* Start Provided material *

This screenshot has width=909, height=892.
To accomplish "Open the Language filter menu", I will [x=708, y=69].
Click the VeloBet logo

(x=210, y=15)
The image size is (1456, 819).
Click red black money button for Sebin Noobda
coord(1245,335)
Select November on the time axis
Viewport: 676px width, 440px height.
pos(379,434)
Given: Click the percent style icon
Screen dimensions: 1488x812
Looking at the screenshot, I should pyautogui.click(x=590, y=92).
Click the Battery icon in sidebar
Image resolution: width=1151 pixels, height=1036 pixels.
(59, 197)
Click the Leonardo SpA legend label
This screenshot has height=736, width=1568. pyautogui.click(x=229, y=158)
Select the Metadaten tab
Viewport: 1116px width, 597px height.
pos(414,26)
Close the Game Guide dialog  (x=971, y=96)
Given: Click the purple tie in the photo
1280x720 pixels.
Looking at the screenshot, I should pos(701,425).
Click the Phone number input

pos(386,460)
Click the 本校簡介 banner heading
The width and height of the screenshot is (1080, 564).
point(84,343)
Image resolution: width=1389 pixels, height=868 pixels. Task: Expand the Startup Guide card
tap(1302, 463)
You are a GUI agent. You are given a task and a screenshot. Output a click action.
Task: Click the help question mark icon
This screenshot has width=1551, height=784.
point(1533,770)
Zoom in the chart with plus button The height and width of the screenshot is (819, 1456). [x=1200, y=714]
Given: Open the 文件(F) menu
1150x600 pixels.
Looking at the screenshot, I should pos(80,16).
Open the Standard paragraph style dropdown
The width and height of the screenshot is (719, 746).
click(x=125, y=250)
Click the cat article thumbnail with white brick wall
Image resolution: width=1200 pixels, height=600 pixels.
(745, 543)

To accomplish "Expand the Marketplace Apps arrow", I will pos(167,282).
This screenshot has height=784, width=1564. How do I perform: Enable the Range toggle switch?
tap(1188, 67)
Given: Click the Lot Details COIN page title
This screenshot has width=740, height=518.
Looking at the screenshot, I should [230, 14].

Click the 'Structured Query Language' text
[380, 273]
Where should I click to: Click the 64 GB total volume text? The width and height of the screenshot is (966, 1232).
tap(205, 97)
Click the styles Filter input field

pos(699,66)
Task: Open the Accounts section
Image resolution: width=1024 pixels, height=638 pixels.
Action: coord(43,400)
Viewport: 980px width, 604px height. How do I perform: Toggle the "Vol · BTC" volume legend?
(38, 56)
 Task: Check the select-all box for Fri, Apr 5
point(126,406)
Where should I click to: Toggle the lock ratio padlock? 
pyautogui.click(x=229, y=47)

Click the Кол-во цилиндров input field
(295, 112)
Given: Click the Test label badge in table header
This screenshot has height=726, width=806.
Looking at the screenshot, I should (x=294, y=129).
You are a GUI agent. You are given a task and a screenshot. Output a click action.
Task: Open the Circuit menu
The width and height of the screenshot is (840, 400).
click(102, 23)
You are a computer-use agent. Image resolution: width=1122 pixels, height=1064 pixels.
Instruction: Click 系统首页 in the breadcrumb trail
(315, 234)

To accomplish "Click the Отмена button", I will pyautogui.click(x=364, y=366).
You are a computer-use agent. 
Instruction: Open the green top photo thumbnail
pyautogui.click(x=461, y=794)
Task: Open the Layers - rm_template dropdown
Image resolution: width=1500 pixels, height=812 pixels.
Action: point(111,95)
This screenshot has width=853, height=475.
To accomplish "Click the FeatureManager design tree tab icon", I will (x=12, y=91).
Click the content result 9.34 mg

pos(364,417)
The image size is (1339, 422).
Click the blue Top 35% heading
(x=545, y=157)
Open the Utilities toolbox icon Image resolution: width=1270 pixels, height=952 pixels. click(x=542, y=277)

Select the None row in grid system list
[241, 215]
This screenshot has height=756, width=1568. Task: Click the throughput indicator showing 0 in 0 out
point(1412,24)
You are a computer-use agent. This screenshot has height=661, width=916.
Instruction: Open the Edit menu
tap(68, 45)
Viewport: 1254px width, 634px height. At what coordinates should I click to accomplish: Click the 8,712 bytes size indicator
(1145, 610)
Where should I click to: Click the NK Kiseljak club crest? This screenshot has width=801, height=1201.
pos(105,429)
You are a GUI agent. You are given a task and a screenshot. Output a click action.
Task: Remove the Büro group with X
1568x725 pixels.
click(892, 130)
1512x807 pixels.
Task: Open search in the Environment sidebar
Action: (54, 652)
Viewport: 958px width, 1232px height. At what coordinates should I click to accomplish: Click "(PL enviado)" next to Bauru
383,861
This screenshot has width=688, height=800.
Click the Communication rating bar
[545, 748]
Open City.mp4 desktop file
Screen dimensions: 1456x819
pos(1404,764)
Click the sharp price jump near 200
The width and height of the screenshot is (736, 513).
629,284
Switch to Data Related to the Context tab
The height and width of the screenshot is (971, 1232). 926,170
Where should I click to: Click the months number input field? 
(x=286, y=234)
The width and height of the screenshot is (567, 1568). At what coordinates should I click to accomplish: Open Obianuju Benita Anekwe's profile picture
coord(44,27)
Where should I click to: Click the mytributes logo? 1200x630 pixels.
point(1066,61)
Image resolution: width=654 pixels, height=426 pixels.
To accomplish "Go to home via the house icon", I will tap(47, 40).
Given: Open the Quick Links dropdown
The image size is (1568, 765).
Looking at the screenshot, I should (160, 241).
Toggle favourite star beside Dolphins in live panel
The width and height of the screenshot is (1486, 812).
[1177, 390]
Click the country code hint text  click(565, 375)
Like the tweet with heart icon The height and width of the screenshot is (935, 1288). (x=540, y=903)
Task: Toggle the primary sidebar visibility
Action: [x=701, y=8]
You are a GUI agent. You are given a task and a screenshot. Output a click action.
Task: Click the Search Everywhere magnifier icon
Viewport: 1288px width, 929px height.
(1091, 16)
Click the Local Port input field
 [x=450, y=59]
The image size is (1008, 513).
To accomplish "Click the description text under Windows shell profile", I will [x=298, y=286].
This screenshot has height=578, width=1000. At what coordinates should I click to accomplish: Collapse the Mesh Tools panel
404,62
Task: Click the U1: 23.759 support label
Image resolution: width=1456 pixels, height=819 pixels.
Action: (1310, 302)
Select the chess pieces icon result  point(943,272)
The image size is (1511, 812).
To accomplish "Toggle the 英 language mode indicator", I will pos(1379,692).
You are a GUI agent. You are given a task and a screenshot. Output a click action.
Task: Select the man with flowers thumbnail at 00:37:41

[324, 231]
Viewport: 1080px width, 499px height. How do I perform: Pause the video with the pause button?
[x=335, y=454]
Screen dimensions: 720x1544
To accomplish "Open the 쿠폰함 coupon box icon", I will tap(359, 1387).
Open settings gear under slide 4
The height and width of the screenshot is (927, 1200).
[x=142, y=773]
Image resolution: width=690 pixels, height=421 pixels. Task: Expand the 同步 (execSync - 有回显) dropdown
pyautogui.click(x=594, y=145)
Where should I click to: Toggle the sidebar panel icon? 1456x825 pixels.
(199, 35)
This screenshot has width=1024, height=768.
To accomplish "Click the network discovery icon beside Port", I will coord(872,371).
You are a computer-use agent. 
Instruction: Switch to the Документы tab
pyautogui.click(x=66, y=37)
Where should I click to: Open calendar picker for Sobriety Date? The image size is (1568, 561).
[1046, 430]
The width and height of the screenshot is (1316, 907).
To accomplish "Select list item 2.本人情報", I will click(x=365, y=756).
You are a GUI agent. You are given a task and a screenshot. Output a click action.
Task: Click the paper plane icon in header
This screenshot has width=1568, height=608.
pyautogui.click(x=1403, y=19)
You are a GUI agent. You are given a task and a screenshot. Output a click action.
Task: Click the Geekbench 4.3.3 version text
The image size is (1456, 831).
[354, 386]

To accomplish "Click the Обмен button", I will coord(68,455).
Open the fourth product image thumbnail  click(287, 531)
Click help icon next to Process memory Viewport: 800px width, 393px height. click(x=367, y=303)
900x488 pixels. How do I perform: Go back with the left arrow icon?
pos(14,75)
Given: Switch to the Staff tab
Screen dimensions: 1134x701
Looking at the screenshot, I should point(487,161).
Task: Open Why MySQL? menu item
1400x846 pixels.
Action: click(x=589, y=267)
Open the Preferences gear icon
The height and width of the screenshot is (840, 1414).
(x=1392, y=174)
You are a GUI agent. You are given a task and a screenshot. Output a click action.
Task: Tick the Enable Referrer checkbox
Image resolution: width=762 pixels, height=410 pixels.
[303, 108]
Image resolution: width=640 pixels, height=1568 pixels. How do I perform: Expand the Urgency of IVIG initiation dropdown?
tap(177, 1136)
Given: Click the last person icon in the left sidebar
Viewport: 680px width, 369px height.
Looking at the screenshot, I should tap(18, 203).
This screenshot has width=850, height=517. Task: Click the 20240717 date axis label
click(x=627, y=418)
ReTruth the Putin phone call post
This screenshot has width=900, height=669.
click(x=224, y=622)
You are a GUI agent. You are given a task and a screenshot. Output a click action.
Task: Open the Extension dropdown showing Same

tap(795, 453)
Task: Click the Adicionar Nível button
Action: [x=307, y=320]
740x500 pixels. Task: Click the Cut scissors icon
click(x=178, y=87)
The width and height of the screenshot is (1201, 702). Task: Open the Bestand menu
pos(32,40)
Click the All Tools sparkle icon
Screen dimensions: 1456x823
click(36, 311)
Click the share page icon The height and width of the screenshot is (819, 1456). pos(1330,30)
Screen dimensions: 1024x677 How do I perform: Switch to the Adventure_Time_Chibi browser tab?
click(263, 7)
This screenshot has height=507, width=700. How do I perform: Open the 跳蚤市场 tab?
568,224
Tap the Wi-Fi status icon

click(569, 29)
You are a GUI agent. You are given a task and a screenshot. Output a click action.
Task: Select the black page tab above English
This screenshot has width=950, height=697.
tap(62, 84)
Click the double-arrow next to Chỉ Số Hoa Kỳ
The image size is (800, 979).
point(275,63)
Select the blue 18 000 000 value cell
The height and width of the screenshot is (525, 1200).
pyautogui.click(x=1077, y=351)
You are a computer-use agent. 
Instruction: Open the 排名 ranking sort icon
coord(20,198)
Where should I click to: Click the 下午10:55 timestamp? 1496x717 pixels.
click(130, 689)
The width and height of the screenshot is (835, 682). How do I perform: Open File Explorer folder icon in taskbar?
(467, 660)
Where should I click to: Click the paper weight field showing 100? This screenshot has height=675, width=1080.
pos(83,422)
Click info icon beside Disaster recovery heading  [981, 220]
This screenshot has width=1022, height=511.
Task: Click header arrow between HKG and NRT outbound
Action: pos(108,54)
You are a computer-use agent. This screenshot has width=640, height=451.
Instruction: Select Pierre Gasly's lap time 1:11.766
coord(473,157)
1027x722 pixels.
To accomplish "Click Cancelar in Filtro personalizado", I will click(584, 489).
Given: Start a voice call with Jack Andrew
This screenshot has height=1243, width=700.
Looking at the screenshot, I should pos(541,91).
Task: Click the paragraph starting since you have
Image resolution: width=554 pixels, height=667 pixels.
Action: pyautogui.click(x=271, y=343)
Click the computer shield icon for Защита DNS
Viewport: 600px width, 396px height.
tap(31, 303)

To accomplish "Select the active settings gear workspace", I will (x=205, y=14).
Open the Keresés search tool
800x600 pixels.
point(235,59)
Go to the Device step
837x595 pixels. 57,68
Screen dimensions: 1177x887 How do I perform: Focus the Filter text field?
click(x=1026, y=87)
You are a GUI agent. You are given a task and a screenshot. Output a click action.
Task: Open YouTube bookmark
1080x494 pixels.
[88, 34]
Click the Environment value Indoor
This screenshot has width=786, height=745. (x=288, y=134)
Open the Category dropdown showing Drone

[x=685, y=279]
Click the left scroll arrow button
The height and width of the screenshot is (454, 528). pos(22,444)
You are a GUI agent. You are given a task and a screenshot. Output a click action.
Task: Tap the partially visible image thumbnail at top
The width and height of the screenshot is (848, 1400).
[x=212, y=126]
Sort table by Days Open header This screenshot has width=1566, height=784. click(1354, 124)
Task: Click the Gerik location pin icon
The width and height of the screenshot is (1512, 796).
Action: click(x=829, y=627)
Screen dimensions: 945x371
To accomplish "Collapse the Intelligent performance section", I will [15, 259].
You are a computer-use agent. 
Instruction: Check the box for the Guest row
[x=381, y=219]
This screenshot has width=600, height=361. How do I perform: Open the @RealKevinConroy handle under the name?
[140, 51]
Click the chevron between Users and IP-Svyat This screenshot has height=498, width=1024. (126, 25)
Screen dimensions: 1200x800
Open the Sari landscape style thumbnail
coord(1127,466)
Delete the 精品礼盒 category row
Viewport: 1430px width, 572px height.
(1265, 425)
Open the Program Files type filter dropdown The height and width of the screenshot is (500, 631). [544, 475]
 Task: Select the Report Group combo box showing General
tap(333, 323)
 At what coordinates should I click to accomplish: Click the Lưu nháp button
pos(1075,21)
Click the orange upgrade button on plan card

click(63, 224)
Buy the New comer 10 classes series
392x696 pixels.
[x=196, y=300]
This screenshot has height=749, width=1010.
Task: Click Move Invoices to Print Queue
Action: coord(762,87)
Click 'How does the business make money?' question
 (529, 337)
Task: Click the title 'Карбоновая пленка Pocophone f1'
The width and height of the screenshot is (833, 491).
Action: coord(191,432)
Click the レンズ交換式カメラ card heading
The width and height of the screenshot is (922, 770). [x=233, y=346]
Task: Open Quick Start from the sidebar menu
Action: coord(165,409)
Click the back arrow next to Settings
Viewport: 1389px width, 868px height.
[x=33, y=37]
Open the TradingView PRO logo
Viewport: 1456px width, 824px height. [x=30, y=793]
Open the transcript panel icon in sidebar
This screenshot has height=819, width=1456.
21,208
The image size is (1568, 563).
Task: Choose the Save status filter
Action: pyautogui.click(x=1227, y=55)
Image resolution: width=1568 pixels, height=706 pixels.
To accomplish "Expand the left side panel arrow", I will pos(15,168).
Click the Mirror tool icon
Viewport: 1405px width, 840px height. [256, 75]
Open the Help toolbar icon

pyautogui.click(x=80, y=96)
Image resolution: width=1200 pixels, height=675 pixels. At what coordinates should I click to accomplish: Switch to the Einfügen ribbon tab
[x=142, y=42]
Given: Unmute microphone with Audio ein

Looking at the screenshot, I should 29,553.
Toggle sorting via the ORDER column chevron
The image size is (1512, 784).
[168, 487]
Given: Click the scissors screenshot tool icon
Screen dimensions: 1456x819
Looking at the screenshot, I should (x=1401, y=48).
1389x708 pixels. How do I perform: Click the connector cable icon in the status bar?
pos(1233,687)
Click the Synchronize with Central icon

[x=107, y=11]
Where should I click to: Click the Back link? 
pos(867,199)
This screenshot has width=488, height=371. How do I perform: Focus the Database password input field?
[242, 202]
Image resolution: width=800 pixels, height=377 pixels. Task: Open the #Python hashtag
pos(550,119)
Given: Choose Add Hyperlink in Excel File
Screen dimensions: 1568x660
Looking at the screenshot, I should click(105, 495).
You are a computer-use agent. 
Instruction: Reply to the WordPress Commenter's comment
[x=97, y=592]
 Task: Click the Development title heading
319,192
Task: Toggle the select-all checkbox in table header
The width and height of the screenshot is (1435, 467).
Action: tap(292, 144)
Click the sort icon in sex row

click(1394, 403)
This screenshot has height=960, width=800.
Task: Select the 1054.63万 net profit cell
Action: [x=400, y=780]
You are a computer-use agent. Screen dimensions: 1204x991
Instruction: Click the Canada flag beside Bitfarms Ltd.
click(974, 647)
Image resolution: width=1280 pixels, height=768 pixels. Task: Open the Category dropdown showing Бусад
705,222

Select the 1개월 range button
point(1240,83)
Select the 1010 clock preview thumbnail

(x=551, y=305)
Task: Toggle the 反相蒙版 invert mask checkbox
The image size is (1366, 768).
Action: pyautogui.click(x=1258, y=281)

* End Provided material *

» What is needed
Pull out each line in the entries above that contains the word "between".

» Correct response
Task: Click header arrow between HKG and NRT outbound
Click the chevron between Users and IP-Svyat This screenshot has height=498, width=1024. (126, 25)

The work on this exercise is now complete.